The ElasticSearchBolt receives storm tuples, convert them in a Json document and write that document to ElasticSearch. It supports both SSL and/or basic authentication.

To get the best performance yet benefit from reliability, this bolt uses a bulked asynchronous strategy. Messages are batched by small groups (1000 by default). This said tuples are acked only after being acked by elasticsearch, so that your topologies are guaranteed to process all the incoming tuples.

Tip

make sure you understand the stream and field punchplatform concepts. These are explained in details in the spouts and bolts javadocs.

Overview

The data arrives at the Elasticsearch bolt as part of stream(s) of key value fields. Some of these fields are payload data (i.e. the ones you want to insert into Elasticsearch), others are metadata (unique ids, timestamp, index hints etc..).

Consider the next example, on the stream logs, you receive two keys : log and _ppf_id.

1
logs => [ "log": { "name": "alice", "age": 23}, "_ppf_id": "12asyw" ]

This example is typical of a log management configuration, where one of the field (here log) actually contains the Json document to insert, the other field contains a unique identifier to be used as document unique identifier inside Elasticsearch (to avoid duplication of logs in case of replay).

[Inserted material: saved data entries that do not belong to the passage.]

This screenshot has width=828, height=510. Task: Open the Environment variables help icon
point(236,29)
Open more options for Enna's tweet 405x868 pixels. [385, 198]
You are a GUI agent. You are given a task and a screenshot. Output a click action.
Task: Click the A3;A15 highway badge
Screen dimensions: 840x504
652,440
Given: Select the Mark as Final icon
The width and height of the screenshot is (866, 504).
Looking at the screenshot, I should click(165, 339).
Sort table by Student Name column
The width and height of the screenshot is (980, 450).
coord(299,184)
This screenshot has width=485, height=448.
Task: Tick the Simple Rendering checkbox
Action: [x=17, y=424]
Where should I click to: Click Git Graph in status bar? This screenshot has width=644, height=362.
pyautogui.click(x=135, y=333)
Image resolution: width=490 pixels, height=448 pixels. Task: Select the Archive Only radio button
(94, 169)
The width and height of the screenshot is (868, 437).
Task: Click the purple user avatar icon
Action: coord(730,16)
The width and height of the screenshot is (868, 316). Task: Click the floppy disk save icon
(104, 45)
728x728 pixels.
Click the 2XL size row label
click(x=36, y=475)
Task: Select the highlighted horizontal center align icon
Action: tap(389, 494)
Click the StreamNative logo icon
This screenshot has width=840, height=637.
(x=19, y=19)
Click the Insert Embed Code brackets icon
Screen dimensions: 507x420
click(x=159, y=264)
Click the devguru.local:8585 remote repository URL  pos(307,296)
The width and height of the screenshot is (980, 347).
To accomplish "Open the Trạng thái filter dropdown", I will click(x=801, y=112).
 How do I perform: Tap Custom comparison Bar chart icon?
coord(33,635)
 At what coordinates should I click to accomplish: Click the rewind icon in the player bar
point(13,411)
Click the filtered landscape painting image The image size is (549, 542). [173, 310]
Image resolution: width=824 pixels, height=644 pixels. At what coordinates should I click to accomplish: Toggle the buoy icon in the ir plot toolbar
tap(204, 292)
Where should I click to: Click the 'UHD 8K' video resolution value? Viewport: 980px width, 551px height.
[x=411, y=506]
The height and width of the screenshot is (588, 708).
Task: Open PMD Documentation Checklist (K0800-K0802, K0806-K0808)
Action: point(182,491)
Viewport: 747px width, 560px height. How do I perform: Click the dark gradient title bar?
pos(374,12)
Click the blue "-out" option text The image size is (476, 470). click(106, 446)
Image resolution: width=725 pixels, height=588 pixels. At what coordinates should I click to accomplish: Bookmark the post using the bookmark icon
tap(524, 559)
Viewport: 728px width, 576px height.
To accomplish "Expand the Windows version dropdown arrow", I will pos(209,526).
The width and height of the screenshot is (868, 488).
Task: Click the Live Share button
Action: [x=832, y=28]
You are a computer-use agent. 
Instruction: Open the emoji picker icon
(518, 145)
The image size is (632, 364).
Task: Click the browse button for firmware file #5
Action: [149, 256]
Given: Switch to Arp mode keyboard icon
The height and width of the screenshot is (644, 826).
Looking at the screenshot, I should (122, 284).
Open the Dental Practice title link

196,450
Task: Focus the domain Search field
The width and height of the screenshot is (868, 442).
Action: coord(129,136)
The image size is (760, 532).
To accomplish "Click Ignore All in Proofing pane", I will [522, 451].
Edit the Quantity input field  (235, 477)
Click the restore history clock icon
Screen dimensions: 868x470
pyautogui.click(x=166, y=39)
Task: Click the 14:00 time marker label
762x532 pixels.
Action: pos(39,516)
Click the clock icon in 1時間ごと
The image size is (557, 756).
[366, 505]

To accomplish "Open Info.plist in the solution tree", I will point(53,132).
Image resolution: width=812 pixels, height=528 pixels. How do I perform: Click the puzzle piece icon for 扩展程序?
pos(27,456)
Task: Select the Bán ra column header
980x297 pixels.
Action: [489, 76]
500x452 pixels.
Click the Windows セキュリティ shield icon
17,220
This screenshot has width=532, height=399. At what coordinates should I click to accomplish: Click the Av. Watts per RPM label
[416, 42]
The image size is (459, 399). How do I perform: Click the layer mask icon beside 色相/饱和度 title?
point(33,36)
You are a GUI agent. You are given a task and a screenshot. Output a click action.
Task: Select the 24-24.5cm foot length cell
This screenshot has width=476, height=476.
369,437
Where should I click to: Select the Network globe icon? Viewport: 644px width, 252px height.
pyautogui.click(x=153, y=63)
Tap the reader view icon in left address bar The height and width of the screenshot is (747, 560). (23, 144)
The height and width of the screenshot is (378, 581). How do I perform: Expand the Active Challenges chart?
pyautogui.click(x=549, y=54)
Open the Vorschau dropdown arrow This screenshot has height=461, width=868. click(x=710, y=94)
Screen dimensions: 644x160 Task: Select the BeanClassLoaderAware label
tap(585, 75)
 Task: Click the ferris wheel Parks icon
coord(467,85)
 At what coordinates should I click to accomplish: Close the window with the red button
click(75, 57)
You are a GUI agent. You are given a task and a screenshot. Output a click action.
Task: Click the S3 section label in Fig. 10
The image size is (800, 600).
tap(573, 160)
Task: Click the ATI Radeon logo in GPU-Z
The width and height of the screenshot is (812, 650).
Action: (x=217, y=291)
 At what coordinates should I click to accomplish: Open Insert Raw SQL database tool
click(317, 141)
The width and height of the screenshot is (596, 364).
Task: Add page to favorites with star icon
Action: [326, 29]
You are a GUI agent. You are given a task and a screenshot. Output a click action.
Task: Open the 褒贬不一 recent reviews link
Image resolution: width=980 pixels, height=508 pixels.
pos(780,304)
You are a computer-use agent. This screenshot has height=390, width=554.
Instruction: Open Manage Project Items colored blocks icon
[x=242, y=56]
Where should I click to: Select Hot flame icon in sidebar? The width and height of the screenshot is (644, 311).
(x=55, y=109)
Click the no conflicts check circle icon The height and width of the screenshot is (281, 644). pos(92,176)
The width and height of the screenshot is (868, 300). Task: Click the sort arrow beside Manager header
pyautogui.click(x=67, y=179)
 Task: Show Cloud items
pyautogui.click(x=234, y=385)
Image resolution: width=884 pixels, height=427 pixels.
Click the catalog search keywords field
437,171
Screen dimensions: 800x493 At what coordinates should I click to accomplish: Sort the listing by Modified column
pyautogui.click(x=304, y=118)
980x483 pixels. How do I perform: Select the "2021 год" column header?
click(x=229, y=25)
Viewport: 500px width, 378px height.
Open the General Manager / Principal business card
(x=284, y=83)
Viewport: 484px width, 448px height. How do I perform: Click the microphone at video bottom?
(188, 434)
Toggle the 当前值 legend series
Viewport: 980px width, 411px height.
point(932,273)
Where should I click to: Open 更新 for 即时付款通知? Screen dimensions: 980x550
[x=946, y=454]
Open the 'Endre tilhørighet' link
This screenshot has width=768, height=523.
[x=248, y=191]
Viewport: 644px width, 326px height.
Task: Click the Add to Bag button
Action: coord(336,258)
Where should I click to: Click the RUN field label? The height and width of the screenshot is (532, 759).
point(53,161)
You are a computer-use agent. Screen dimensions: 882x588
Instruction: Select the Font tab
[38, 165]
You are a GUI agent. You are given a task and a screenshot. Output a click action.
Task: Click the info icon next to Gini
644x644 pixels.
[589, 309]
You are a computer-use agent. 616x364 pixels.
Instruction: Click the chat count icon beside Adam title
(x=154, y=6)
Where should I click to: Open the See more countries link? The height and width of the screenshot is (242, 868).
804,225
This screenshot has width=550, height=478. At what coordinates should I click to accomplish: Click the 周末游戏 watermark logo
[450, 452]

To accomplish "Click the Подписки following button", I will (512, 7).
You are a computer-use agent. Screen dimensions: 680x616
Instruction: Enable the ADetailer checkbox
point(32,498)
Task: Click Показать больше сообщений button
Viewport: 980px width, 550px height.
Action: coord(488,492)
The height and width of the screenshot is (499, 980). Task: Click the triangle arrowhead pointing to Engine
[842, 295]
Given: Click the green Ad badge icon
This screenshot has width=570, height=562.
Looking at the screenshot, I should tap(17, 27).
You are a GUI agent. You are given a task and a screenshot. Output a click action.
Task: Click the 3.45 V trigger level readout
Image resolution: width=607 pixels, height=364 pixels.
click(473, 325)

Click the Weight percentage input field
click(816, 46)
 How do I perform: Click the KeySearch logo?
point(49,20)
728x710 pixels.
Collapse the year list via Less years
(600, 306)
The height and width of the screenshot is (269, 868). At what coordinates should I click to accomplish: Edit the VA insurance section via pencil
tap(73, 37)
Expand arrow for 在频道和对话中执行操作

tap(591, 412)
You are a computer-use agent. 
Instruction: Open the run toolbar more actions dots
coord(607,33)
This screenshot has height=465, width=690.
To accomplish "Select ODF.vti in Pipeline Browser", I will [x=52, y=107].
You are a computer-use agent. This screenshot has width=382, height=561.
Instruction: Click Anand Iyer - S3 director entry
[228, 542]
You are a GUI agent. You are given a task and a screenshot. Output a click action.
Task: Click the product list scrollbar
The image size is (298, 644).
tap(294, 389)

Say you want to insert in Elasticsearch the following document:

1
2
3
4
5
6
# document ID: "12asyw"
{
  "@timestamp": "2018-05-24T13:47:32.642Z",
  "name": "alice",
  "age": 23
}

i.e. use 12asyw as document identifier, and add an iso @timestamp field. The settings to achieve this is illustrated next :

 1
 2
 3
 4
 5
 6
 7
 8
 9
10
11
12
13
14
15
16
17
18
19
20
21
22
23
24
25
26
27
28
29
30
31
32
{
  "type": "elasticsearch_bolt",
  "bolt_settings": {
    "cluster_id": "es_search",
    "per_stream_settings" : [
      # each subscribed stream must have a settings section
      {
        # this section only applies for tuples received on stream "logs"
        "stream" : "logs",

        # send the document to a daily index with a given prefix
        "index" : { "type" : "daily" , "prefix" : "mytenant-events-" },

        # take a given input tuple field as json document.
        # there can be only one such a field.
        "document_json_field" : "log",

        # use another field (_ppf_id) as unique id for inserting that document to lasticsearch
        "document_id_field" : "_ppf_id",

        # in addition to the 'log' field, add a '@timestamp' field with the current time.
        "additional_document_value_fields" : [
          { "type" : "date" , "document_field" : "@timestamp", "format" : "iso"}
        ]
      }
    ]
  },
  "storm_settings": {
    "component": "elasticsearch_bolt",
    "subscribe": [ { "component": "punch_bolt", "stream": "logs" } ]
  }
}

Warning

The above simple example may not be suitable for production need, if you do not want to risk losing unprocessed tuples in some error cases (see reindex_failed_documents settings and Indexing Error Handling section ).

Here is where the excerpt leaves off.